Clock is ticking: Proposed hospice home needs support

By: By Jennifer Willems

EDITOR’S NOTE: This is the first in a series of articles about the proposed OSF Richard L. Owens Hospice Home in Peoria and hospice care in general. Future stories will look at how local patients and their families have benefited and the role of volunteers.

The clock is ticking.

While great strides have been made to raise funds for construction of the OSF Richard L. Owens Hospice Home in Peoria, another $2.5 million is needed before ground can be broken. That must happen within the next year or the project could be in jeopardy, according to Donna Medina, vice president of OSF Hospice.

The license for the facility was renewed in April, which means it must be open and receiving patients by April 2013 or risk losing that license, she explained.

“We have to have about 90 days for the State of Illinois to inspect the facility once it’s up, before we can open the doors. Now we’re back to about January 2013,” Medina said. “It takes about a year to build the facility. Now we’re back to January 2012.”

Construction can’t begin when the ground is frozen, however. She told The Catholic Post that the latest ground could be broken and still meet the deadline is October 2011 — and next spring would be even better.

Active fundraising has resulted in $4 million, but $6.5 million is needed before they can start construction. The total cost of the project, which would be located near the OSF Center for Health on Route 91, is $7.5 million.

“That’s what we’re focusing on right now. We have to get the balance of this money,” Medina said. “We really are in a time crunch.”

There is a sense of urgency as she speaks. The need is great, she said.

RIGHT LEVEL OF CARE
“We have hospitals to cure you. We have hospitals designed for newborns, to make sure that even if they have problems they’re given the best chance possible,” she said. “But in the state of Illinois we have done an abysmal job of providing care at the end of life.”

There is one hospice home in Joliet and a small eight-bed facility in Rockford. Compared to other states — Iowa has 18, for example — “we are so far behind,” Medina pointed out.

“Statistics show that 75 to 80 percent of people don’t want to die in a hospital or nursing home and that’s where they end up dying,” she said, calling a hospice home “the right level of care for a patient.”

Ideally hospice keeps patients in their homes and a majority of them are able to do that, Medina told The Post. The hospice home, which can accommodate 16 people at a time and has one pediatric room, addresses patients with acute symptoms.

She used congestive heart failure as a “classic example.”

“If you have congestive heart failure and you’re really at the end, but you have problems, you go to the hospital,” she said. “They go and we rescue them. They go and we rescue them. The last time we fail to rescue them and they die. Nobody has a clue that they’re going to die and it comes as a shock.”

Someone in this situation who is taking the maximum doses of their heart medication and is still having issues should be in hospice, Medina said, noting that they will get the treatment and medication they need as well as the support of people who are trained in assisting those who are dying.
They’re also in a place where their family and friends can surround them.

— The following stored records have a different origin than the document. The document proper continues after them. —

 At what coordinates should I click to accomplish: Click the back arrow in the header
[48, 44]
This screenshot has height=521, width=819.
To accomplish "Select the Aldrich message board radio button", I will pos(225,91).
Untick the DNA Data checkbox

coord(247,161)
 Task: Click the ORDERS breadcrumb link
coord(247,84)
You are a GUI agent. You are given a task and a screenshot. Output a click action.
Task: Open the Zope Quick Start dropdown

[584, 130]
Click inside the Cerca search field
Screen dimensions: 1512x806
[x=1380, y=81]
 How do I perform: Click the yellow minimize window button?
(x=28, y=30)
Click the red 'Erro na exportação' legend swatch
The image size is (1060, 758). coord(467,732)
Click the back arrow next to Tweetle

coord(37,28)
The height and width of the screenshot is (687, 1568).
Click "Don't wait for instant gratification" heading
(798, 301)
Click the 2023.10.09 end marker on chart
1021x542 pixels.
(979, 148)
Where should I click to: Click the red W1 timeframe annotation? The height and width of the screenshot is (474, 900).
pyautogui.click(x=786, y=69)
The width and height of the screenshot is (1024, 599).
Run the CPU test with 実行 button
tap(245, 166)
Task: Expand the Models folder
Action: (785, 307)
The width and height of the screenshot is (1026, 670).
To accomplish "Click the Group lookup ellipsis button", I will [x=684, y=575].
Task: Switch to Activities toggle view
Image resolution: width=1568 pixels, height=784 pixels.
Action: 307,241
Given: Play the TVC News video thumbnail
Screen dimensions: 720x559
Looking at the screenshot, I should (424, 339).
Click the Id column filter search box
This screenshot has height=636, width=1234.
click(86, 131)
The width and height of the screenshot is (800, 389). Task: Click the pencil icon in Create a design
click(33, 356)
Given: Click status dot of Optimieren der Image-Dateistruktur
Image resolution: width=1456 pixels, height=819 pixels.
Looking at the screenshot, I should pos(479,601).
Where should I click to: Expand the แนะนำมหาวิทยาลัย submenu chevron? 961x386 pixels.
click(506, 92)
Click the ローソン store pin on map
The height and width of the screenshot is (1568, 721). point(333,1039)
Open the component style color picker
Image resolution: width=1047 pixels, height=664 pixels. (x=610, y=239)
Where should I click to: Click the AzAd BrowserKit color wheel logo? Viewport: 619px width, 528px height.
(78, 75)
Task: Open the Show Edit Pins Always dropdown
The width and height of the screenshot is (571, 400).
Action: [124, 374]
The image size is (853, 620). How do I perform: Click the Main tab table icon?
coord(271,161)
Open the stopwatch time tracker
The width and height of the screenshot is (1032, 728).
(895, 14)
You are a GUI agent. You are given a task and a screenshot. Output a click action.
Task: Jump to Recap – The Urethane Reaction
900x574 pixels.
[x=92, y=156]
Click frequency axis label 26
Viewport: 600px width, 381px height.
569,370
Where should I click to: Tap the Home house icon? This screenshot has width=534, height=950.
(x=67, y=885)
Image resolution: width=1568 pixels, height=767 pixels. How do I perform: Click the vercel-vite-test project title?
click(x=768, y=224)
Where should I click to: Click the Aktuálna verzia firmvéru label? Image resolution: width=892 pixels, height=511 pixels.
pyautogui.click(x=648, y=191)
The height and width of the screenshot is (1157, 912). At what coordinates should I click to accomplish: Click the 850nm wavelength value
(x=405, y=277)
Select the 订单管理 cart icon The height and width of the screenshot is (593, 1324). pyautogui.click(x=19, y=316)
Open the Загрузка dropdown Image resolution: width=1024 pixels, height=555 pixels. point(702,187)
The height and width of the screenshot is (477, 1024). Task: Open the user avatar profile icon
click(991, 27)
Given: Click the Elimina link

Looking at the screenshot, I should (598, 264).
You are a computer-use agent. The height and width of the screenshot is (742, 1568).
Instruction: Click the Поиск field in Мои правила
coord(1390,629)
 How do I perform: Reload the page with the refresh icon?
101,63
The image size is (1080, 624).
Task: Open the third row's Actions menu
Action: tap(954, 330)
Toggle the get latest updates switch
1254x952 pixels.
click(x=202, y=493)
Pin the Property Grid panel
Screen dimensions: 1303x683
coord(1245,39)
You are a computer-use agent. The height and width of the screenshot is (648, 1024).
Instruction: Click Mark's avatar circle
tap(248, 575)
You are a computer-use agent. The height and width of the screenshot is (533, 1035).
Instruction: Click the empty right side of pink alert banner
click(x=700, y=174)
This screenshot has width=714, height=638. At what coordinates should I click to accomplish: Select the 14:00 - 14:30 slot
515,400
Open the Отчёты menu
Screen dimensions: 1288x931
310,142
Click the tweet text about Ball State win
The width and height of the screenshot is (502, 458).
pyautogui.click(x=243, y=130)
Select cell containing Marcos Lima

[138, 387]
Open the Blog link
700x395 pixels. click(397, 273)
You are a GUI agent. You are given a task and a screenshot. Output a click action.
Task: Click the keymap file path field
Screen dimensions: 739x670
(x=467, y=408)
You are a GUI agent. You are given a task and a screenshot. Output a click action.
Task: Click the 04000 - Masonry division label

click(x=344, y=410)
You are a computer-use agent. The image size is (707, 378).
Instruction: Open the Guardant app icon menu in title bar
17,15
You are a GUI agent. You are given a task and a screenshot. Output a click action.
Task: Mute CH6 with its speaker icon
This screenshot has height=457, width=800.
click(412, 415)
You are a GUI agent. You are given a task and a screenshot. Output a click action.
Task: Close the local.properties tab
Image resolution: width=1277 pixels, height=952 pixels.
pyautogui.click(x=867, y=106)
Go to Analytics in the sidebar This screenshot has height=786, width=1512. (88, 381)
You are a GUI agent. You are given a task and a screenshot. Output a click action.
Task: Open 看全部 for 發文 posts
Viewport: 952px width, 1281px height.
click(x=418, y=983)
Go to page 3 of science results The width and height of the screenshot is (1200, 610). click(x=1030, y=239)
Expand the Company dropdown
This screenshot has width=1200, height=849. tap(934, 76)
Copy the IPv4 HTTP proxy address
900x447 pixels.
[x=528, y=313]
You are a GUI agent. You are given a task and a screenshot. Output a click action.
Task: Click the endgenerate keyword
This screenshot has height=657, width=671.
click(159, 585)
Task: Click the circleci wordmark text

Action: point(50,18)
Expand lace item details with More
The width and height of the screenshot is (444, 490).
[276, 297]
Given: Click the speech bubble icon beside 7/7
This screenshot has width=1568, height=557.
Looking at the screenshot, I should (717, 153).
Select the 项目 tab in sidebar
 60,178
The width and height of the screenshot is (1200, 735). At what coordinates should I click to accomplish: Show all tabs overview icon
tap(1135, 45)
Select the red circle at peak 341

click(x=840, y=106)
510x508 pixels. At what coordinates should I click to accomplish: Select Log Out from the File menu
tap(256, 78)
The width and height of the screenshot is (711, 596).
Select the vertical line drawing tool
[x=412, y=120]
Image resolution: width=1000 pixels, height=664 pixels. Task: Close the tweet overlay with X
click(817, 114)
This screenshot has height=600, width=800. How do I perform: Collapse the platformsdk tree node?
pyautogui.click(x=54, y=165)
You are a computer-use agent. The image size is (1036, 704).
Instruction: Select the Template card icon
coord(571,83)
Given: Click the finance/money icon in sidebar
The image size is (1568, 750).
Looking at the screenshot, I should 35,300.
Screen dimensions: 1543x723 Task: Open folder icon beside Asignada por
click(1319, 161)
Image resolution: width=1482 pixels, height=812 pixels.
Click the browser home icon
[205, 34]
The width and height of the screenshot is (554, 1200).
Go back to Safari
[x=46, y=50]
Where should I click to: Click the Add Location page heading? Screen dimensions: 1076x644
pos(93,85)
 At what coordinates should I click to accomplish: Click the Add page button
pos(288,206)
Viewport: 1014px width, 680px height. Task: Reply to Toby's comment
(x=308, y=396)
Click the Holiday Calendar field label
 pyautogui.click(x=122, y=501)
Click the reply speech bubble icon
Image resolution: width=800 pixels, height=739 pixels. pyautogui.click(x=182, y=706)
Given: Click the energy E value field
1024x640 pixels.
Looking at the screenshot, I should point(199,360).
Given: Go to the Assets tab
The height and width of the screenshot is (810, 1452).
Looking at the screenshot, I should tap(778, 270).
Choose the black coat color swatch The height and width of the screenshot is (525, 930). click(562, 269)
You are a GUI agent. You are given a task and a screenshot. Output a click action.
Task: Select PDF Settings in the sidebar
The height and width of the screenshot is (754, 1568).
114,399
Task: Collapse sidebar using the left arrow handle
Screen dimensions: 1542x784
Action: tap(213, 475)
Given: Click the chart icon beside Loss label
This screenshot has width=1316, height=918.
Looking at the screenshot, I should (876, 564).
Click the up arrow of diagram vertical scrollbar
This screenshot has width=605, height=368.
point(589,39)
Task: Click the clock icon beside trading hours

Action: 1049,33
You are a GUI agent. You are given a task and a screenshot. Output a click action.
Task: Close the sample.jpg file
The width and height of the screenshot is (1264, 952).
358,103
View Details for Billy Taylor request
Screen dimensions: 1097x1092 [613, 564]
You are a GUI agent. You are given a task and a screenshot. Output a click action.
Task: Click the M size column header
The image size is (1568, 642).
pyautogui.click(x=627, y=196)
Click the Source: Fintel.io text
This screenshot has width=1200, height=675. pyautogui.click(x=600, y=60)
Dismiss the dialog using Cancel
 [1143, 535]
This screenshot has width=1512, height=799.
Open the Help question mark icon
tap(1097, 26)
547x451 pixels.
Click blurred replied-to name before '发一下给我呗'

“My Catholicism is showing here, but it’s a shame that we are so afraid of death,” she said. “I was with this little Italian lady the other day and she said, ‘I’m not afraid to die. I’m going to meet my Lord and Savior. I’ve prayed to him all my life. Why would I be afraid when I’m going to join him?’

“I’m not certain that many people’s faith is secure enough that they’re comfortable with that concept,” Medina said.

TYING UP LOOSE ENDS
In order to prepare for and have a good death, people may need to tie up some “loose ends” — asking for and granting forgiveness, making sure loved ones will be cared for financially and emotionally, and saying goodbye.

“Because of the activity and the busyness, a hospital doesn’t have time to focus on those aspects. That’s not what their focus is,” Medina said. “But it’s what our focus is. What are your loose ends?”

In fact, when there is trouble managing pain it is often because there are unresolved issues, she said.

When OSF Home Care Services receives a referral for hospice, that person or their family are contacted within two hours. “If they’re dying they need us sooner rather than later,” she said.

If possible, that person is admitted to hospice care within 24 hours.

“Hospice is growing across the nation, but at OSF this year we had days when our census was 273 patients. Our education is beginning to work and people are understanding the need,” Medina said. “The sad part of the numbers is that over 30 percent of our patients die within the first seven days. They don’t get that benefit as much as they could.”